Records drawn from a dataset
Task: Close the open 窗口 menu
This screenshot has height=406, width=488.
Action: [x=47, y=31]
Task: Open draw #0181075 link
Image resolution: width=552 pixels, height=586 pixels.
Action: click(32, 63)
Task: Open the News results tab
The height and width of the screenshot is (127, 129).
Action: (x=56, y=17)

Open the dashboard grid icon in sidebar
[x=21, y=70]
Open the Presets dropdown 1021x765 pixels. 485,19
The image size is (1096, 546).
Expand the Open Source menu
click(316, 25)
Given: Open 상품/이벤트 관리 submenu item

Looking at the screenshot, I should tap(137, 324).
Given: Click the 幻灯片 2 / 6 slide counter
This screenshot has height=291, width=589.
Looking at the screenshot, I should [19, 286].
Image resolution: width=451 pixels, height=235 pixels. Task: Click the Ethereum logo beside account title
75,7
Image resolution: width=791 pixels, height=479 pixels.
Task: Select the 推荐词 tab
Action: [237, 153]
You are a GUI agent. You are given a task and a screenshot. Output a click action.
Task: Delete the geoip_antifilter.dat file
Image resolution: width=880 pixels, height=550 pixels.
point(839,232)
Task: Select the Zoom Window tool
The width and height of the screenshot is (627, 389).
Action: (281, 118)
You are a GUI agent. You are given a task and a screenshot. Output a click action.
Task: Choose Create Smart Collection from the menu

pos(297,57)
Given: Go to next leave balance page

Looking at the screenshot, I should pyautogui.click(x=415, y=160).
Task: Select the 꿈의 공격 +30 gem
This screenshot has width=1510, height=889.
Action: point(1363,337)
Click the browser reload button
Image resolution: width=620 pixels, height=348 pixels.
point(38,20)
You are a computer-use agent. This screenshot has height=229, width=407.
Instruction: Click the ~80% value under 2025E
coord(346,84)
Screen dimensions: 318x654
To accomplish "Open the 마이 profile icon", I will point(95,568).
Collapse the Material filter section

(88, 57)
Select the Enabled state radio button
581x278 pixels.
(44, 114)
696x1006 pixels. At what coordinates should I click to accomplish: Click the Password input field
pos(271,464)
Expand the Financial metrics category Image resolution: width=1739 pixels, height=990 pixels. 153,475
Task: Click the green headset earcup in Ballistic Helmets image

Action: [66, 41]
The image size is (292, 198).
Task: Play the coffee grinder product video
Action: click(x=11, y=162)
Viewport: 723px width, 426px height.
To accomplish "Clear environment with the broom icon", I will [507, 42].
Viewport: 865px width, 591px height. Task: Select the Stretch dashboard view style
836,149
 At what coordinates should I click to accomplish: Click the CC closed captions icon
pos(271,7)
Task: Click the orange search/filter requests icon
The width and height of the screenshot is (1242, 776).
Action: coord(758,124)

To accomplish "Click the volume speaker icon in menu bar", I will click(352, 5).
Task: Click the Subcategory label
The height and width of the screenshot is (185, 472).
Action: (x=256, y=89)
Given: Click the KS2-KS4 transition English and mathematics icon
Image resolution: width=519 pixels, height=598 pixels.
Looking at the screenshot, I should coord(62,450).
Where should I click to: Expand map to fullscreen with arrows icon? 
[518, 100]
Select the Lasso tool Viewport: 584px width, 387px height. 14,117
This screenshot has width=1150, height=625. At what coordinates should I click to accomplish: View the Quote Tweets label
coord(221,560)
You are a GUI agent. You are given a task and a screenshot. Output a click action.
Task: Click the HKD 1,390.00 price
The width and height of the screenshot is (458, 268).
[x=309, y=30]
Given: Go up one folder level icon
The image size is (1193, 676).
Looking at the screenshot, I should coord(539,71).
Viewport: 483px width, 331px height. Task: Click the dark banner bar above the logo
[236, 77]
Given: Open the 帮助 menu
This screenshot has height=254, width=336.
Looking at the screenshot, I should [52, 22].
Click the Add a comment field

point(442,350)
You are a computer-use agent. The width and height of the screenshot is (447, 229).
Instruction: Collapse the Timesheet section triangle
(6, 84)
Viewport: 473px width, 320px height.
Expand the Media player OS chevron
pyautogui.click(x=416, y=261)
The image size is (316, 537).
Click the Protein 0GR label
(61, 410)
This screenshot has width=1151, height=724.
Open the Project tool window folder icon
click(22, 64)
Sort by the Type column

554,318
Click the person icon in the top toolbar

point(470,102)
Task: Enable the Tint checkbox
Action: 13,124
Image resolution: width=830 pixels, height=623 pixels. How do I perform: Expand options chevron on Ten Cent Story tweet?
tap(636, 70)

▸ **Required work**
All of the data above should be reproduced verbatim.

▸ **Output below**
Task: Close the open 窗口 menu
This screenshot has height=406, width=488.
Action: [x=47, y=31]
Task: Open draw #0181075 link
Image resolution: width=552 pixels, height=586 pixels.
Action: click(32, 63)
Task: Open the News results tab
The height and width of the screenshot is (127, 129).
Action: (x=56, y=17)

Open the dashboard grid icon in sidebar
[x=21, y=70]
Open the Presets dropdown 1021x765 pixels. 485,19
The image size is (1096, 546).
Expand the Open Source menu
click(316, 25)
Given: Open 상품/이벤트 관리 submenu item

Looking at the screenshot, I should tap(137, 324).
Given: Click the 幻灯片 2 / 6 slide counter
This screenshot has height=291, width=589.
Looking at the screenshot, I should [19, 286].
Image resolution: width=451 pixels, height=235 pixels. Task: Click the Ethereum logo beside account title
75,7
Image resolution: width=791 pixels, height=479 pixels.
Task: Select the 推荐词 tab
Action: [237, 153]
You are a GUI agent. You are given a task and a screenshot. Output a click action.
Task: Delete the geoip_antifilter.dat file
Image resolution: width=880 pixels, height=550 pixels.
point(839,232)
Task: Select the Zoom Window tool
The width and height of the screenshot is (627, 389).
Action: (281, 118)
You are a GUI agent. You are given a task and a screenshot. Output a click action.
Task: Choose Create Smart Collection from the menu

pos(297,57)
Given: Go to next leave balance page

Looking at the screenshot, I should pyautogui.click(x=415, y=160).
Task: Select the 꿈의 공격 +30 gem
This screenshot has width=1510, height=889.
Action: point(1363,337)
Click the browser reload button
Image resolution: width=620 pixels, height=348 pixels.
point(38,20)
You are a computer-use agent. This screenshot has height=229, width=407.
Instruction: Click the ~80% value under 2025E
coord(346,84)
Screen dimensions: 318x654
To accomplish "Open the 마이 profile icon", I will point(95,568).
Collapse the Material filter section

(88, 57)
Select the Enabled state radio button
581x278 pixels.
(44, 114)
696x1006 pixels. At what coordinates should I click to accomplish: Click the Password input field
pos(271,464)
Expand the Financial metrics category Image resolution: width=1739 pixels, height=990 pixels. 153,475
Task: Click the green headset earcup in Ballistic Helmets image

Action: [66, 41]
The image size is (292, 198).
Task: Play the coffee grinder product video
Action: click(x=11, y=162)
Viewport: 723px width, 426px height.
To accomplish "Clear environment with the broom icon", I will [507, 42].
Viewport: 865px width, 591px height. Task: Select the Stretch dashboard view style
836,149
 At what coordinates should I click to accomplish: Click the CC closed captions icon
pos(271,7)
Task: Click the orange search/filter requests icon
The width and height of the screenshot is (1242, 776).
Action: coord(758,124)

To accomplish "Click the volume speaker icon in menu bar", I will click(352, 5).
Task: Click the Subcategory label
The height and width of the screenshot is (185, 472).
Action: (x=256, y=89)
Given: Click the KS2-KS4 transition English and mathematics icon
Image resolution: width=519 pixels, height=598 pixels.
Looking at the screenshot, I should coord(62,450).
Where should I click to: Expand map to fullscreen with arrows icon? 
[518, 100]
Select the Lasso tool Viewport: 584px width, 387px height. 14,117
This screenshot has width=1150, height=625. At what coordinates should I click to accomplish: View the Quote Tweets label
coord(221,560)
You are a GUI agent. You are given a task and a screenshot. Output a click action.
Task: Click the HKD 1,390.00 price
The width and height of the screenshot is (458, 268).
[x=309, y=30]
Given: Go up one folder level icon
The image size is (1193, 676).
Looking at the screenshot, I should coord(539,71).
Viewport: 483px width, 331px height. Task: Click the dark banner bar above the logo
[236, 77]
Given: Open the 帮助 menu
This screenshot has height=254, width=336.
Looking at the screenshot, I should [52, 22].
Click the Add a comment field

point(442,350)
You are a computer-use agent. The width and height of the screenshot is (447, 229).
Instruction: Collapse the Timesheet section triangle
(6, 84)
Viewport: 473px width, 320px height.
Expand the Media player OS chevron
pyautogui.click(x=416, y=261)
The image size is (316, 537).
Click the Protein 0GR label
(61, 410)
This screenshot has width=1151, height=724.
Open the Project tool window folder icon
click(22, 64)
Sort by the Type column

554,318
Click the person icon in the top toolbar

point(470,102)
Task: Enable the Tint checkbox
Action: 13,124
Image resolution: width=830 pixels, height=623 pixels. How do I perform: Expand options chevron on Ten Cent Story tweet?
tap(636, 70)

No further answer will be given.